A riesgo de seguir en la lista negra que tiene el Gobierno lo que a ratos me honra, creo que el principal problema que afronta el país no es la pobreza ni la falta de educación ni de vías, ni todo ese paquete que nos venden e imponen a diario, sino la guerra.

Que no es absurda aunque sea dolorosa; tiene causas, tiene modos y, sobre todo, tiene beneficiarios. Se puede pensar, como muchos, que la guerrilla no es derrotable en el campo de batalla. Lo cree un gran sector de izquierda; la derecha lo niega, por supuesto, y considera la tesis una velada apología del delito. La guerra irregular tiene su historia. Al comienzo del Frente Nacional las guerrillas liberales habían entregado todas las armas; las comunistas habían guardado algunas y los chulavitas y militares habían sido perdonados por “exceso de celo” en el cumplimiento de sus obligaciones. Pero un par de años después los militares se habían dado mañas de sacar de nuevo de su cueva al tigre, envalentonados, además, por la doctrina de la Guerra Fría. Y el tigre salió. Los liberales llamados comunes del sur del Tolima, herederos de las peleas del indio Quintín Lame, y los liberales de San Vicente de Chucurí, herederos de Rafael Rangel, volvieron a las armas. Los primeros como Farc, los segundos como Eln.

Los gobiernos del Frente Nacional y los que lo prolongaron hasta la Constitución del 91 utilizaron el resurgimiento de la lucha armada para hacer y deshacer con la apelación reiterada al Estado de Sitio. Un beneficio político neto derivado de la guerra, que además les garantizaba a los militares la impunidad por medio de la justicia penal militar. Este régimen de excepción permanente se pagaba. El pueblo ponía la sangre y la plata. La sangre se secaba a punta de discursos y titulares y la plata la recibía contante y sonante la Fuerza Pública. No sólo bajo la forma de pensiones, bonificaciones, subsidios y otras muchas gabelas, sino de sueldos y otros ítems. El presupuesto militar aumentó desde entonces de manera sistemática, y el recurso de “gastos de urgencia manifiesta” se convirtió en la única demanda de los ministros de guerra en los gabinetes ministeriales. En estos términos, y mirando largo, la existencia de la guerrilla ha sido “funcional” para los militares en plata y para el establecimiento en términos de restricción a las libertades ciudadanas. Una de las evidencias de esa función es la inexistencia de un partido fuerte de oposición.

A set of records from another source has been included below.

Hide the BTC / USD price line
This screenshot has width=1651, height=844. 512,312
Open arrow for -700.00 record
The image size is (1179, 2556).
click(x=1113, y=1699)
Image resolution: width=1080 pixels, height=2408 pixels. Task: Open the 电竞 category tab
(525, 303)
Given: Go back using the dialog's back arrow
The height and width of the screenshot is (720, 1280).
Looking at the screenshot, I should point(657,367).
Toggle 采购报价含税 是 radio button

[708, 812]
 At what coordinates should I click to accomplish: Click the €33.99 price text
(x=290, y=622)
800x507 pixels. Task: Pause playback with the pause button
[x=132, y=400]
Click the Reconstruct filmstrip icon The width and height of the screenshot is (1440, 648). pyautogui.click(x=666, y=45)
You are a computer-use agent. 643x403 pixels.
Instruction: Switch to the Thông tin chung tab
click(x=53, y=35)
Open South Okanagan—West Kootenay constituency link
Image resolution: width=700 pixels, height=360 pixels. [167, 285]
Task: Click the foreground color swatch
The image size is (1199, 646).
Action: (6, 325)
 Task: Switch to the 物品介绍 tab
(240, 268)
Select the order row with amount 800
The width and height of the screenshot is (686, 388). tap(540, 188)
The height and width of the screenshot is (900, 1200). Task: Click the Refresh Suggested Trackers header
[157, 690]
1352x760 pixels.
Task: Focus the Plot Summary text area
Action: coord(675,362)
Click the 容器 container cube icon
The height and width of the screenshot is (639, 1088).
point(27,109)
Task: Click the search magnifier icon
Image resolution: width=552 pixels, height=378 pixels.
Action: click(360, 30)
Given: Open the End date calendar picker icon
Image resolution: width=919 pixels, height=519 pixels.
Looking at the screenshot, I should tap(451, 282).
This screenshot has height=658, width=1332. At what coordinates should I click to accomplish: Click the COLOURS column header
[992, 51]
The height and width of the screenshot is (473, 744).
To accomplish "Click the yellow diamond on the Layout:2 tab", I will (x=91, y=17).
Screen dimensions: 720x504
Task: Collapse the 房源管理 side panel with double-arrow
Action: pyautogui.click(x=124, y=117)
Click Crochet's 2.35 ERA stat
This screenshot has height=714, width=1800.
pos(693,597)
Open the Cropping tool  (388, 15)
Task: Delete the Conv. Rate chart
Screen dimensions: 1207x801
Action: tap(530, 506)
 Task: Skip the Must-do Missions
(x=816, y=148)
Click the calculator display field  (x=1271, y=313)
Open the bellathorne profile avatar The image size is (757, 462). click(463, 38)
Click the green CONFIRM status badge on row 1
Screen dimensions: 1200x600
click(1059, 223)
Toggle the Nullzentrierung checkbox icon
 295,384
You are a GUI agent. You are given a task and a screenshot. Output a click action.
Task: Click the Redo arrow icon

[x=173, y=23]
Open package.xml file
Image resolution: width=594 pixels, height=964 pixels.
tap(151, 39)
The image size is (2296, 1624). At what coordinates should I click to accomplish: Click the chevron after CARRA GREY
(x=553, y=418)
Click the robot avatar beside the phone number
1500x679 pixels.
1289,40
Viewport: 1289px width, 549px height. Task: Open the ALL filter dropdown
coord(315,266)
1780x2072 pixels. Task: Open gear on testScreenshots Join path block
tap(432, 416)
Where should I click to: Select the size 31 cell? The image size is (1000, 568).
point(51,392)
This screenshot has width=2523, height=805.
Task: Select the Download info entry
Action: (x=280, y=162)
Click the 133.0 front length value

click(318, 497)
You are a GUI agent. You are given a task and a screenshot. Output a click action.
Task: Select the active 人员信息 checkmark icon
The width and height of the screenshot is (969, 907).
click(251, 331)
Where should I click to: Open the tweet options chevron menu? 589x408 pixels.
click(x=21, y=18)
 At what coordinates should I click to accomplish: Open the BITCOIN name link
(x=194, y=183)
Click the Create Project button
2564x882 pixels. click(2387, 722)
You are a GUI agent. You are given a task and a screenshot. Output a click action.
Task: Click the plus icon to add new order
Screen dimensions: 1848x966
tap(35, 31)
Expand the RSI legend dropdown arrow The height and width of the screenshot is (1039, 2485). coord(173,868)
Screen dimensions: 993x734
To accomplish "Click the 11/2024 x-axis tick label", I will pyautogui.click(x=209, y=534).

No significa lo anterior que la guerrilla exista gracias a esos intereses. La rebeldía armada tiene raíces sociales ciertas y profundas. Las demandas de la gente del común no son tramitadas por los partidos políticos y en esa orfandad se origina la rebelión. La reforma agraria no ha sido posible ni con la tierra del narcotráfico; el capital financiero es intocable. En letra grande está escrita la Constitución y en letra chiquita las garantías para los empresarios.

Todo lo anterior para decir que la paz no les es “funcional” ni a los militares —en realidad son un grupo de presión armada— ni en general a la élite del establecimiento. ¿Qué presidente se atrevería a reducir el presupuesto militar? ¿Qué gremio se opondría a un aumento del gasto de guerra? Por el contrario, para contar con su lealtad constitucional, reconocer al primer mandatario como jefe supremo de las FF.AA. y para dar garantías al inversionista, los gobiernos aumentan el presupuesto bélico. Ya vamos, sin contar con la ayuda norteamericana, en el 6% del PIB, cuando el país crecerá menos de la mitad de ese porcentaje. Uribe ahora sale, con el visto bueno del top financiero, a pedir un nuevo sacrificio para hacer un “trabajo extraordinario”, como reza la propaganda del Ejército, que no es otra cosa que una estrategia para prolongar la guerra de manera permanente. Si de verdad se quisiera terminar el conflicto, la fórmula es sencilla: que los niños bien vayan a la guerra a poner el pecho para defender sus bolsillos.